Während die Albaner auf dem Land ihre Felder und Gärten bearbeiten, hoffen die Leute in der Hauptstadt auf ein einfacheres Leben. Als wir durch Tirana fahren sind wir angenehm überrascht. Nichts wirkt hektisch oder deprimierend. Wir wohnen für 13 Euro pro Nacht in einer kleinen, sonnigen Wohnung in einem Häuserblockviertel im Norden der Stadt. Ich logge mich sofort ins verfügbare WLAN ein, um die Nachrichten von Freunden und Bekannten zu checken, und starte parallel die Waschmaschine – zwei Dinge, die mich gerade total glücklich machen.
In Tirana laufen wir tagsüber an etlichen Straßencafés entlang, in denen sich viele junge Leute zu einer Tasse Espresso treffen. Die kostet 40 Cent. Möglichkeiten, Geld zu verdienen, sind gering in Tirana. Wer einen 7-Tage-die-Woche-Job als Kellner ergattert hat, verdient inklusive Trinkgeld höchstens 250 Euro im Monat. Das große Geld wird mit Korruption und kriminellen Geschäften gemacht. „Die Typen, mit den dicken Autos – alles Verbrecher!“ sagt der Minishopbesitzer.
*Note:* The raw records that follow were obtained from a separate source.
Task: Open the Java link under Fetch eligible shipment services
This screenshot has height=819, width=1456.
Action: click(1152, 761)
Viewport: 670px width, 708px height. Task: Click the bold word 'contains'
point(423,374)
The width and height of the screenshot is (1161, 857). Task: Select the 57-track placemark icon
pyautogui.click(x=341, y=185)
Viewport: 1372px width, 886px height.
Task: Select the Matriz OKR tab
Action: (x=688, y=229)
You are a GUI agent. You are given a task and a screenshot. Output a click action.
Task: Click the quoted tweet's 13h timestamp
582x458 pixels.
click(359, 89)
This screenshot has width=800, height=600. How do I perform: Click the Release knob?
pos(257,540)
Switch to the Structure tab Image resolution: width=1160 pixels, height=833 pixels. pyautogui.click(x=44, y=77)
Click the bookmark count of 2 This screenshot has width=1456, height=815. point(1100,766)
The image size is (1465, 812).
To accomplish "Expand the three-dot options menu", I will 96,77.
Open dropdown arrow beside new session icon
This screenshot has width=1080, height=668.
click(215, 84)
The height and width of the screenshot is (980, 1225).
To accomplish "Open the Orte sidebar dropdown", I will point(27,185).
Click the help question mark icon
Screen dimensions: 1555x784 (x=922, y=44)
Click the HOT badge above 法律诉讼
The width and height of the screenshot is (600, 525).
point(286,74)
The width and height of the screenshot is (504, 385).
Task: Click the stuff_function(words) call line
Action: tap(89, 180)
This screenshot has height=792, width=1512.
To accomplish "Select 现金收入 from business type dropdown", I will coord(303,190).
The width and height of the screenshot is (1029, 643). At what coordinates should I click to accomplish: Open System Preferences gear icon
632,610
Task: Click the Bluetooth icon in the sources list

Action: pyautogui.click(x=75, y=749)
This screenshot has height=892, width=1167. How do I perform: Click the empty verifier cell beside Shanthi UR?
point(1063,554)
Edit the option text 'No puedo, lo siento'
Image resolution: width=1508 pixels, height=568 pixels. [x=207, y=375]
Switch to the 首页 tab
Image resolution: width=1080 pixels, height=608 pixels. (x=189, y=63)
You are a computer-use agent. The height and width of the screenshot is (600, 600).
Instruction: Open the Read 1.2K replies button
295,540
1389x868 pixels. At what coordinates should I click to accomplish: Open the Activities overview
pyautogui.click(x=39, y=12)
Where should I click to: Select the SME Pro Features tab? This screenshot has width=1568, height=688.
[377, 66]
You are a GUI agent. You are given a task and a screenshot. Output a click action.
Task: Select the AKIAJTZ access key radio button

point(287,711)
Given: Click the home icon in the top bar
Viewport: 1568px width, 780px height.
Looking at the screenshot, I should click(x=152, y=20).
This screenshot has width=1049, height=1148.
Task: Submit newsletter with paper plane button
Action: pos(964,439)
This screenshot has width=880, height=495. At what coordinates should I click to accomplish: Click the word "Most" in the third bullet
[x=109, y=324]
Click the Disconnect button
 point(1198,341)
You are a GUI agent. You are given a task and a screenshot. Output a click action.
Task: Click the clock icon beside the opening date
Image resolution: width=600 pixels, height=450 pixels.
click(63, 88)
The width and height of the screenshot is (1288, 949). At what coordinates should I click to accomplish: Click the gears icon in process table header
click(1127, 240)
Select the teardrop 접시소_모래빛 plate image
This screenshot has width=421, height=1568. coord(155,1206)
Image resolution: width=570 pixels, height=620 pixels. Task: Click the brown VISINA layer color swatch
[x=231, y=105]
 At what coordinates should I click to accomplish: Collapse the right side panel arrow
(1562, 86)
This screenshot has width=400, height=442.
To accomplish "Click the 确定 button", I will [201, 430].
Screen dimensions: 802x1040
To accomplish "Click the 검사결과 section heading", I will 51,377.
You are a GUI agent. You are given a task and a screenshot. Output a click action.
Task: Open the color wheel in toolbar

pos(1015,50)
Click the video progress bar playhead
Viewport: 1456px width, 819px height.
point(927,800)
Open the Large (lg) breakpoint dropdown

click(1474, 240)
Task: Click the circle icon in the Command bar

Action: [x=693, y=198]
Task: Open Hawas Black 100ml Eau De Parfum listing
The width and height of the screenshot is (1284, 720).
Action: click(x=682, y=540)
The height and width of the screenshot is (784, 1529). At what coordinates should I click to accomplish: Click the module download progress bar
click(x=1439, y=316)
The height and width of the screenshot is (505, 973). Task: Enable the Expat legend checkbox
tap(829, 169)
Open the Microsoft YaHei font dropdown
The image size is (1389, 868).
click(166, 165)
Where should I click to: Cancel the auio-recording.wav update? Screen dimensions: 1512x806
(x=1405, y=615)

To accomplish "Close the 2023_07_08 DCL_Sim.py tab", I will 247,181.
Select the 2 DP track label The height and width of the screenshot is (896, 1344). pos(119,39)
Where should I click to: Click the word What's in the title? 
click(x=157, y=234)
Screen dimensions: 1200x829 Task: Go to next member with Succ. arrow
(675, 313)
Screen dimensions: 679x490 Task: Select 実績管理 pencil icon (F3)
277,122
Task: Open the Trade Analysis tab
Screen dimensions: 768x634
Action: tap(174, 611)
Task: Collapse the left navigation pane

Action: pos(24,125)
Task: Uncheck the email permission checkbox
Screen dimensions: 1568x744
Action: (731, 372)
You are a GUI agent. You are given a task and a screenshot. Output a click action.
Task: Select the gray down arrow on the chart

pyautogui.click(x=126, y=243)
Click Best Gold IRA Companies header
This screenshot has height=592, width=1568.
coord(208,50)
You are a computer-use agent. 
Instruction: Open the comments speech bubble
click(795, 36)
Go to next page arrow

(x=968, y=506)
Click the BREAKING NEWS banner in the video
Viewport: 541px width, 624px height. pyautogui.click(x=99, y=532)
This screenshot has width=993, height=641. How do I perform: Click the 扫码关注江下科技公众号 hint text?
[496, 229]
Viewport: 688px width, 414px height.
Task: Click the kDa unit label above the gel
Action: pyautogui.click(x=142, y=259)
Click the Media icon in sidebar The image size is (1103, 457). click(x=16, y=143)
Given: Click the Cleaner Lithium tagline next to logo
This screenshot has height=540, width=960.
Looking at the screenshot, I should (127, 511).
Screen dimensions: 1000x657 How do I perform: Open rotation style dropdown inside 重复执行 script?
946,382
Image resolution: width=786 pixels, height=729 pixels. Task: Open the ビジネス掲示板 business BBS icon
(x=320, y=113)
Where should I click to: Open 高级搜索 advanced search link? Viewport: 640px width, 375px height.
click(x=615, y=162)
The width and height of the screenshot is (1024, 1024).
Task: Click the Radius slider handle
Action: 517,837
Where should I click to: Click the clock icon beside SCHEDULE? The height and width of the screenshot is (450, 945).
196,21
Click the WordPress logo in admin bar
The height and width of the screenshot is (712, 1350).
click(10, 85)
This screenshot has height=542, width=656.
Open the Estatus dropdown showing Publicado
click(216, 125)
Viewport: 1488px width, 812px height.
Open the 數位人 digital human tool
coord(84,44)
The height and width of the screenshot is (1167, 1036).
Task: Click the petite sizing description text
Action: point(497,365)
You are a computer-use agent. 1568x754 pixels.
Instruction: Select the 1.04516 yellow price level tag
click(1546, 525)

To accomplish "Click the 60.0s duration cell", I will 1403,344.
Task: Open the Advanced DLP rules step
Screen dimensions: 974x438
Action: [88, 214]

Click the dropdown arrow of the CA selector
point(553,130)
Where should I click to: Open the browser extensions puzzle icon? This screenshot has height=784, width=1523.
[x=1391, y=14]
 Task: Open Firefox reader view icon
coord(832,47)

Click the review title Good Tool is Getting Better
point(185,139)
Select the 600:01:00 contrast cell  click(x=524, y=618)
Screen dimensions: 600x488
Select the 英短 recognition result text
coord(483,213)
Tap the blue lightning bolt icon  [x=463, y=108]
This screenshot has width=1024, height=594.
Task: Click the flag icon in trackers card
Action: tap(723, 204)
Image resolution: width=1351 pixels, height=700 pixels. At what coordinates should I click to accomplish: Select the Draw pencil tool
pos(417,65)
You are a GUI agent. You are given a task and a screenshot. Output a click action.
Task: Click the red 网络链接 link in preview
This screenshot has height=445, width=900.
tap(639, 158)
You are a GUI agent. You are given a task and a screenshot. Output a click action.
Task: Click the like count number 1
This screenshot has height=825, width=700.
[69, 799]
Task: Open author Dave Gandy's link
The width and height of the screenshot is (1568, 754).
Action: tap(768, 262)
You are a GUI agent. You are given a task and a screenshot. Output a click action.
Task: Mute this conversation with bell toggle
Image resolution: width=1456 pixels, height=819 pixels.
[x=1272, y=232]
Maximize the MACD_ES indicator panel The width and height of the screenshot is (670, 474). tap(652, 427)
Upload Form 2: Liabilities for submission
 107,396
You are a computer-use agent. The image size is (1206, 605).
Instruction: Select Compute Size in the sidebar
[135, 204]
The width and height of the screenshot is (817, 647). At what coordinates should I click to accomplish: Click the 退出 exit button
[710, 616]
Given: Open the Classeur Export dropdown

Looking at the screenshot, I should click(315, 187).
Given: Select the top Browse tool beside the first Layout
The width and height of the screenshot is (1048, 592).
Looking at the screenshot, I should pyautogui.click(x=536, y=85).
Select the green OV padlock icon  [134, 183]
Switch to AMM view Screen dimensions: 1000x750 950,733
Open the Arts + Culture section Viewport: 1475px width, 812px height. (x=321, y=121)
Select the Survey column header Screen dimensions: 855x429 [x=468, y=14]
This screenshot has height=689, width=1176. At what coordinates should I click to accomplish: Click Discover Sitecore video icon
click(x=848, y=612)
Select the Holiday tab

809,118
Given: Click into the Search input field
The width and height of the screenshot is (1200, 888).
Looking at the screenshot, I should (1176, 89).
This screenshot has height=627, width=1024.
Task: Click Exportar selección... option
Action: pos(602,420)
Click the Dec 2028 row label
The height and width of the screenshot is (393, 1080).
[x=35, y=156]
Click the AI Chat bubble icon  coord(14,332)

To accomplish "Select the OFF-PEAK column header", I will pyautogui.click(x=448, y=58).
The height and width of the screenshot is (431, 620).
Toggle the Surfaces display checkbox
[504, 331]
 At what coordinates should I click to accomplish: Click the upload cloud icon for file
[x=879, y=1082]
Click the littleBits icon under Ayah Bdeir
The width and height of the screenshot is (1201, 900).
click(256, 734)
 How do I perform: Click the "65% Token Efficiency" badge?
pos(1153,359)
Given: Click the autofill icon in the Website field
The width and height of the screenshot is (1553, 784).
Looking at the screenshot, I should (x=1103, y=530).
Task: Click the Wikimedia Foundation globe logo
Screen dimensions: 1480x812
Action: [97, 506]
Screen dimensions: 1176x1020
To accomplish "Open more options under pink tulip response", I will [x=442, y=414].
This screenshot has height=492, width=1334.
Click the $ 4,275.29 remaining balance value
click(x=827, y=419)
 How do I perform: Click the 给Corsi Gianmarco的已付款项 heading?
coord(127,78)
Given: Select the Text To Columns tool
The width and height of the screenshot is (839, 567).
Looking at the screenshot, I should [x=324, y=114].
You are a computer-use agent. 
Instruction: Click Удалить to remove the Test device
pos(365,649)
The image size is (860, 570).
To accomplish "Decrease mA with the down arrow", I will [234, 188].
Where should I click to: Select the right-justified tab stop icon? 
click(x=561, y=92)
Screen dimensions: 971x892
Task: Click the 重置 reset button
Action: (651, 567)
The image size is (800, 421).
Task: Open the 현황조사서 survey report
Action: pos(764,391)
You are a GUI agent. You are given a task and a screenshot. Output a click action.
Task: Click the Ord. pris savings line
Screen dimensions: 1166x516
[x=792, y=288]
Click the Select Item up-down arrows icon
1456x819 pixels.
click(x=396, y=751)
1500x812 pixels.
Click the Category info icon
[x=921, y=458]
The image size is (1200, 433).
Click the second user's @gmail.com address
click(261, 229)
Wir fühlen uns wohl in Tirana. Die Menschen wirken gut gelaunt, entspannt und sind freundlich. Den extremen Wandel, den sie erlebt haben und immer noch erleben, merken wir ihnen nicht an. Doch die Spuren der einstigen schrecklich beherrschten sozialistischen Volksrepublik sind noch gut erkennbar. Bestes Beispiel ist der riesige Betonbunker, den sich Diktator Enver Hodscha versteckt am nördlichen Stadtrand Tiranas zum Schutz vor Feinden bauen ließ. Er wurde 2014 zum Museum umfunktioniert und erstmals öffentlich zugänglich gemacht. Die privaten Räume Hodschas im Bunker wurden nie von ihm benutzt.

Von Berat nach Ballaban

„Berat ist sozusagen das Florenz von Albanien“, sagt der 25-jährige Piro, der uns einen Vormittag lang als Guide (Kontakt: piroberat@yahoo.it) durch die „Stadt der tausend Fenster“ begleitet und den wir kräftig ausfragen über das Leben in Albanien, das irgendwie ins Stocken geraten zu sein scheint. Piro zeigt auf einen grünen Berghang in der Ferne: „Erkennt ihr es? N E V E R.“ Ende der 1960er Jahre hatten Anhänger Hodschas ein riesiges „E N V E R“ in weißer Farbe auf den Berghang gemalt. Heute sind die ersten Buchstaben vertauscht und die Botschaft ist klar: Never (again)!
Uns fällt nicht nur in Berat auf, dass Moscheen und Kirchen in Albanien problemlos nebeneinander gebaut werden. Der Albaner ist nicht Muslim oder Christ, er ist in erster Linie Albaner, heißt es.
Drei Minuten zu Fuß von der Altstadt entfernt hat Arben ein kleines Gas-Utensilien-Geschäft und vermietet oben im selben Haus zwei Gästezimmer. Während wir einziehen, dürfen die Motorräder in seinem Laden parken. Als Micha seine kaputte Auspuffschelle überprüft, nimmt sich Arben sofort einen Schraubenschlüssel und montiert die Schelle ab. „Morning. Ok?!“ sagt er nur und am nächsten Vormittag hat er das Ding irgendwo perfekt reparieren und schweißen lassen. Natürlich lehnt er es ab, sich seine Hilfe bezahlen zu lassen. Wir besorgen zum Dank eine Riesentafel Milka-Schokolade. Arben wiederum bringt uns nach Feierabend ein Körbchen frischer Erdbeeren vorbei.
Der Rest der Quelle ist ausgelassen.